Tribunal Administratif de MELUN — Décision N° TA77-2313424

jeudi 14 novembre 2024

JuridictionTribunal Administratif de MELUN
SectionTribunal Administratif de MELUN
N° DossierTA77-2313424
TypeOrdonnance
RecoursPlein contentieux
PublicationD

Résumé IA

Le Tribunal administratif de Melun a rejeté la requête de M. A, qui contestait un refus de remise de dette de la CAF de Seine-et-Marne et demandait des dommages-intérêts. La requête a été jugée manifestement irrecevable car, malgré une demande de régularisation du greffe, M. A n'a pas signé sa requête comme l'exige l'article R. 431-4 du code de justice administrative. Le pli de notification de cette demande a été considéré comme régulièrement notifié à son domicile. L'ordonnance se fonde sur le 4° de l'article R. 222-1 du même code pour rejeter la requête sans examen au fond.

Texte intégral

Vu la procédure suivante :

Par une requête enregistrée le 15 décembre 2023, M. B A demande au tribunal :

1°) d'annuler la décision du 17 octobre 2023 du directeur de la caisse d'allocations familiales de Seine-et-Marne lui refusant une remise de dette totale ;

2°) de condamner la caisse d'allocations familiales de Seine-et-Marne à l'indemniser de son préjudice moral.

Vu :

- la lettre du 4 janvier 2024 adressée par le greffe du tribunal à M. A l'invitant à signer sa requête ;

- les autres pièces du dossier.

Vu le code de justice administrative.

Considérant ce qui suit :

1. D'une part aux termes de l'article R. 222-1 du code de justice administrative : " Les présidents de tribunal administratif () peuvent, par ordonnance : () 4' Rejeter les requêtes manifestement irrecevables, lorsque la juridiction n'est pas tenue d'inviter leur auteur à les régulariser ou qu'elles n'ont pas été régularisées à l'expiration du délai imparti par une demande en ce sens ; () ".

2. D'autre part, aux termes l'article R. 431-4 du code de justice administrative " Les requêtes et les mémoires doivent, lorsqu'ils ne sont pas présentés par un avocat, être signés par leurs auteurs () ".

3. Par un courrier du 4 janvier 2024, M. A a été invité, à peine d'irrecevabilité, à signer sa requête. Ce pli a été régulièrement présenté le 8 janvier 2024 à l'adresse que M. A avait indiquée, mais est revenu au tribunal le 27 janvier 2024 avec la mention " pli avisé et non réclamé ". Dans ces conditions, il doit être regardé comme notifié dès sa date de présentation au domicile de l'intéressé. Le requérant n'a pas, à l'expiration du délai de quinze jours qui lui était imparti et à la date de la présente ordonnance, signé sa requête. Dès lors, la requête de M. A qui n'a pas été régularisée, est entachée d'une irrecevabilité manifeste. Il y a lieu, par suite, de la rejeter par application des dispositions précitées du 4° de l'article R. 222-1 du code de justice administrative.

O R D O N N E :

Article 1er : La requête de M. A est rejetée.
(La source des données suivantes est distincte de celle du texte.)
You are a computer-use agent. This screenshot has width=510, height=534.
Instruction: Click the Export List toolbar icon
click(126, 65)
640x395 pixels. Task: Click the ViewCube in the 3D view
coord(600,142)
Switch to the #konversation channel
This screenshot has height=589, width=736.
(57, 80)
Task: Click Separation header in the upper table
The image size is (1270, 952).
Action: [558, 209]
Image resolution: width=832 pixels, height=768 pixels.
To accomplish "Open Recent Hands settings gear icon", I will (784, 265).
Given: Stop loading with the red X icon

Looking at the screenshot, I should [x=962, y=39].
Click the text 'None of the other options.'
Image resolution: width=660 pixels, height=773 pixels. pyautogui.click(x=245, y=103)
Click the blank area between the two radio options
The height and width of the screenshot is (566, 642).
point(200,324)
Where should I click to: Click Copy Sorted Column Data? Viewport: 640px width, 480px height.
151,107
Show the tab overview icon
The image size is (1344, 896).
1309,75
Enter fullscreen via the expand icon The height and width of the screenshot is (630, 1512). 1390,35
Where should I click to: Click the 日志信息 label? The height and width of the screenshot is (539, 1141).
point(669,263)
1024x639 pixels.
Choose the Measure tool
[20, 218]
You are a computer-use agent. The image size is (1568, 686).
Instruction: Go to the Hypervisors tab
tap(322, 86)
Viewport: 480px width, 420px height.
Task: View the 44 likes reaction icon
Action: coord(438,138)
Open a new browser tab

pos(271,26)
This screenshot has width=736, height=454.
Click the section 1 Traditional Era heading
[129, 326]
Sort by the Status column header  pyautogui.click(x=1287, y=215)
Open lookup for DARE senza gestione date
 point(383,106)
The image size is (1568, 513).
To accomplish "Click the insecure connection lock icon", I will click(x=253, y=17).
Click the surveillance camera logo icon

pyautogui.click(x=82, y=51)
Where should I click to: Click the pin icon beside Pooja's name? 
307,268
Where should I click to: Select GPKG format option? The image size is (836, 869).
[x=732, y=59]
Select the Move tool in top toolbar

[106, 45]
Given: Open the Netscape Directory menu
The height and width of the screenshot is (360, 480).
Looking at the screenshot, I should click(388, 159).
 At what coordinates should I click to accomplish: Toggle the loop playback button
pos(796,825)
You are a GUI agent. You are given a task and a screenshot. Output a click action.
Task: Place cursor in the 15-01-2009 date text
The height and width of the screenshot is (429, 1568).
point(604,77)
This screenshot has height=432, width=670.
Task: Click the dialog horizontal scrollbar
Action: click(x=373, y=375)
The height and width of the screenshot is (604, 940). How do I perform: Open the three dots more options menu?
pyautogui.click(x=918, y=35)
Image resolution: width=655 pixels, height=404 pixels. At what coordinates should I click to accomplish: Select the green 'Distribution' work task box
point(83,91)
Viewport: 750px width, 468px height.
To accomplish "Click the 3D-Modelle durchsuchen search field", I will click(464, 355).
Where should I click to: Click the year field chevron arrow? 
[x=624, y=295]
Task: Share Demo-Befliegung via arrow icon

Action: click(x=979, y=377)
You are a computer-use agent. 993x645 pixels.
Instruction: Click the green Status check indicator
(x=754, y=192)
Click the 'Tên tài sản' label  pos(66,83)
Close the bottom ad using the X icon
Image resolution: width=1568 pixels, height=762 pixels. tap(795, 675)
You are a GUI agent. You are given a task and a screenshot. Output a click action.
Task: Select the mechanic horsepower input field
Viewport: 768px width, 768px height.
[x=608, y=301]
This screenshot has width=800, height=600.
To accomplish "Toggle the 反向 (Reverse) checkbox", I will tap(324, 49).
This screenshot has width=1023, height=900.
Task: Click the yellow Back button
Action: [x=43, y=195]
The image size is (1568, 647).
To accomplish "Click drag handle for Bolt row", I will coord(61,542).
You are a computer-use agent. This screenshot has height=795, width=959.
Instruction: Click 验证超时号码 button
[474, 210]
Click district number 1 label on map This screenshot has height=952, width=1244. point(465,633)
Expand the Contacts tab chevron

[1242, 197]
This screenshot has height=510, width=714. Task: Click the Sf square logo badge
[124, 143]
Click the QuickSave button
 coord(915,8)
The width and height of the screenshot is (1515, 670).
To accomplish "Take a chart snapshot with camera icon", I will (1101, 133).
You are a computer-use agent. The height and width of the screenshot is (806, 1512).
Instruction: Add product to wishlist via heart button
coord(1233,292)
Article 2 : La présente ordonnance sera notifiée à M. B A.

Fait à Melun, le 14 novembre 2024.

La présidente,

C. LEDAMOISEL

La République mande et ordonne au préfet de Seine-et-Marne en ce qui le concerne ou à tous commissaires de justice à ce requis en ce qui concerne les voies de droit commun contre les parties privées, de pourvoir à l'exécution de la présente décision.